* [DIRECTIONS]:
Check every line below, and copy those that include "green".

* [Saved entries]:
---------------
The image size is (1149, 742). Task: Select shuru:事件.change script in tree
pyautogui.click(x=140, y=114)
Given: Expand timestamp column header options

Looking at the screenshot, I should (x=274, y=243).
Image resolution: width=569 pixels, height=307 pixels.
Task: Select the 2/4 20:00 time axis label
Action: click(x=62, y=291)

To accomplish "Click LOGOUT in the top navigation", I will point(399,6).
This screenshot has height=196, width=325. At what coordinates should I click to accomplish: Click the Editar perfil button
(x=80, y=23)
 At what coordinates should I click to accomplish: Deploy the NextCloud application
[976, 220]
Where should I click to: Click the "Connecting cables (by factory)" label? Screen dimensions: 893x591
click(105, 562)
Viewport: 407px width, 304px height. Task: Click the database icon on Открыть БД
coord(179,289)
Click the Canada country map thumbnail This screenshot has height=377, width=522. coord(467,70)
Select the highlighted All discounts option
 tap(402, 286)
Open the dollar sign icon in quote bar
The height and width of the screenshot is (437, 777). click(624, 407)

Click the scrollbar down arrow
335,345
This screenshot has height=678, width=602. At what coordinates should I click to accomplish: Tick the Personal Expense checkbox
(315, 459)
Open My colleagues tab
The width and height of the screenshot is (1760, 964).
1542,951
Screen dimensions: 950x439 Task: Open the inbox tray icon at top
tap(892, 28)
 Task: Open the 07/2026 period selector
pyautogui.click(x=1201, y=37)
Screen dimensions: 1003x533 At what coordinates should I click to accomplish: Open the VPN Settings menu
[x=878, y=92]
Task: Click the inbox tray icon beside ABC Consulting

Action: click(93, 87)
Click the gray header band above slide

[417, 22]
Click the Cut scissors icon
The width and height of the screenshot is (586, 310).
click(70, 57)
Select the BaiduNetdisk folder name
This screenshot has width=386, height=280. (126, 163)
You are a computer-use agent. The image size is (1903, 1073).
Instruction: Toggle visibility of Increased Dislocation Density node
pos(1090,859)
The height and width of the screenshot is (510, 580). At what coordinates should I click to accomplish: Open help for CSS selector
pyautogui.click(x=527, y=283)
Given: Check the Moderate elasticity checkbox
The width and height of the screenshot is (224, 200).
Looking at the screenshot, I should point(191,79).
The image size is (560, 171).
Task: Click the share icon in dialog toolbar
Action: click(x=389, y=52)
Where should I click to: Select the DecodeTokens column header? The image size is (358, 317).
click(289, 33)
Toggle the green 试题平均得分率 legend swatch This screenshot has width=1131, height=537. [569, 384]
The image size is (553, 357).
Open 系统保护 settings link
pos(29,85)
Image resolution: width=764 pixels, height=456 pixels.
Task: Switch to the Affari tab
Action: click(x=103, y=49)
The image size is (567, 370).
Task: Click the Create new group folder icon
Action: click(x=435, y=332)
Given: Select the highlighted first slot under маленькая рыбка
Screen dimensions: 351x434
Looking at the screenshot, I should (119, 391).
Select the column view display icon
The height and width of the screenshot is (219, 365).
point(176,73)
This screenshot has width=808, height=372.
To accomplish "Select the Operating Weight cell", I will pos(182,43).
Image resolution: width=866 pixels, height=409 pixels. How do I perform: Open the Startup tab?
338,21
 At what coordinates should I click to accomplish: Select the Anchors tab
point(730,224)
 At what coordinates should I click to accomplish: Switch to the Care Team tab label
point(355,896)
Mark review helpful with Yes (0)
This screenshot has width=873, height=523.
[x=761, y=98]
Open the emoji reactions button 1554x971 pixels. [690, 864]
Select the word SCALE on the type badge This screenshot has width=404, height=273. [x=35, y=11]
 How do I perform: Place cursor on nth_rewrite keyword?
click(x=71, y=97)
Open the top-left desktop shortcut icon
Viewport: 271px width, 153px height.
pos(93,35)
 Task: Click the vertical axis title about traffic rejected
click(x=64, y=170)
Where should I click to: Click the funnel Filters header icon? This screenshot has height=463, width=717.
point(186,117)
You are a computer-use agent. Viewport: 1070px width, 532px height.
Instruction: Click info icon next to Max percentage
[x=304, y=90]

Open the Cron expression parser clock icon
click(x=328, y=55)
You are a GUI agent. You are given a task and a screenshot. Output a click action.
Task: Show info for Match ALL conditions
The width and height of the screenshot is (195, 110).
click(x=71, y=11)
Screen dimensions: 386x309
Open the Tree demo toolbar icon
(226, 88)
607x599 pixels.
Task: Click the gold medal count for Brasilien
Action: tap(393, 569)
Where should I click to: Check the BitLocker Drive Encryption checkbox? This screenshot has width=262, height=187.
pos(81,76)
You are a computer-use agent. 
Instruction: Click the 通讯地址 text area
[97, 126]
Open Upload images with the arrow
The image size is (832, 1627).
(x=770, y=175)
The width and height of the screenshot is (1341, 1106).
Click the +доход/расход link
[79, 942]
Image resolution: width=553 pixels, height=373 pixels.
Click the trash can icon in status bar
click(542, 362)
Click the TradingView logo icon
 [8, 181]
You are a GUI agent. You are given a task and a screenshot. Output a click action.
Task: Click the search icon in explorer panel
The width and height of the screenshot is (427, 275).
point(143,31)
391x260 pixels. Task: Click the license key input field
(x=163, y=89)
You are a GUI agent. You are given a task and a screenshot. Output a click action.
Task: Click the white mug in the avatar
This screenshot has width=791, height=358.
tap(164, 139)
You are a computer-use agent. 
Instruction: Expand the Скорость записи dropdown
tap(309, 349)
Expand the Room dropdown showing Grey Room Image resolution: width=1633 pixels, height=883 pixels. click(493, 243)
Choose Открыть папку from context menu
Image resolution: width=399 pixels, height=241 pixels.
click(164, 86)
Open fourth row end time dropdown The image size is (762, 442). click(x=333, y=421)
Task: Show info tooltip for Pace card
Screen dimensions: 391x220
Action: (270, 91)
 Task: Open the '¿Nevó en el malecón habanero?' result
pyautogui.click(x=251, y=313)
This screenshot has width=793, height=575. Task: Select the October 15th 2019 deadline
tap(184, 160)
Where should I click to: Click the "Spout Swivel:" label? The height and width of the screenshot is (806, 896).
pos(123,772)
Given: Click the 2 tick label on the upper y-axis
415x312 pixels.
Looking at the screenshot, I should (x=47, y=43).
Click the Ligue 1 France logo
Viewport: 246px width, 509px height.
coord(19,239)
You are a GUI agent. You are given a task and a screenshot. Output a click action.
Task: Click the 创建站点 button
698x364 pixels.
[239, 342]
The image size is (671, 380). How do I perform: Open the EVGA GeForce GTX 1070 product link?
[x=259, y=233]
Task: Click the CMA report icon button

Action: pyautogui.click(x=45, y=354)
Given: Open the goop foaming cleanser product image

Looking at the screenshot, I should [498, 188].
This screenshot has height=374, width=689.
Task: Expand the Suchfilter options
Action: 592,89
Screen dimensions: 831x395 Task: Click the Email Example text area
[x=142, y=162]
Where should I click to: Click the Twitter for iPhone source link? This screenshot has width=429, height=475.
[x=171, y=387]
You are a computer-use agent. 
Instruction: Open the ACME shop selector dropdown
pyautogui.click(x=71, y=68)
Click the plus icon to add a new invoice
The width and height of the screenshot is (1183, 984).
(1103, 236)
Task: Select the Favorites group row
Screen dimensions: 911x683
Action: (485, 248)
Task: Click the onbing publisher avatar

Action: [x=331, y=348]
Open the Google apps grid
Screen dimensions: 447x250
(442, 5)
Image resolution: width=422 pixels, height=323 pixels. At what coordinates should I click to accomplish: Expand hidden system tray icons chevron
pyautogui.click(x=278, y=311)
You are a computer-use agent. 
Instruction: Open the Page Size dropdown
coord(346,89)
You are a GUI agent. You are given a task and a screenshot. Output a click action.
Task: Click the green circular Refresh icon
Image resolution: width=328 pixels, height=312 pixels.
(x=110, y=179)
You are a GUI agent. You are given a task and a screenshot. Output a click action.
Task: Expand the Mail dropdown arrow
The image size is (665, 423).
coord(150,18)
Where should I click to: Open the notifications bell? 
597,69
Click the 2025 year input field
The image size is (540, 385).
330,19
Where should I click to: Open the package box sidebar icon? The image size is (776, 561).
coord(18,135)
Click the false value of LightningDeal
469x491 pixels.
---------------
* [YOUR RESPONSE]:
Toggle the green 试题平均得分率 legend swatch This screenshot has width=1131, height=537. [569, 384]
Task: Click the green circular Refresh icon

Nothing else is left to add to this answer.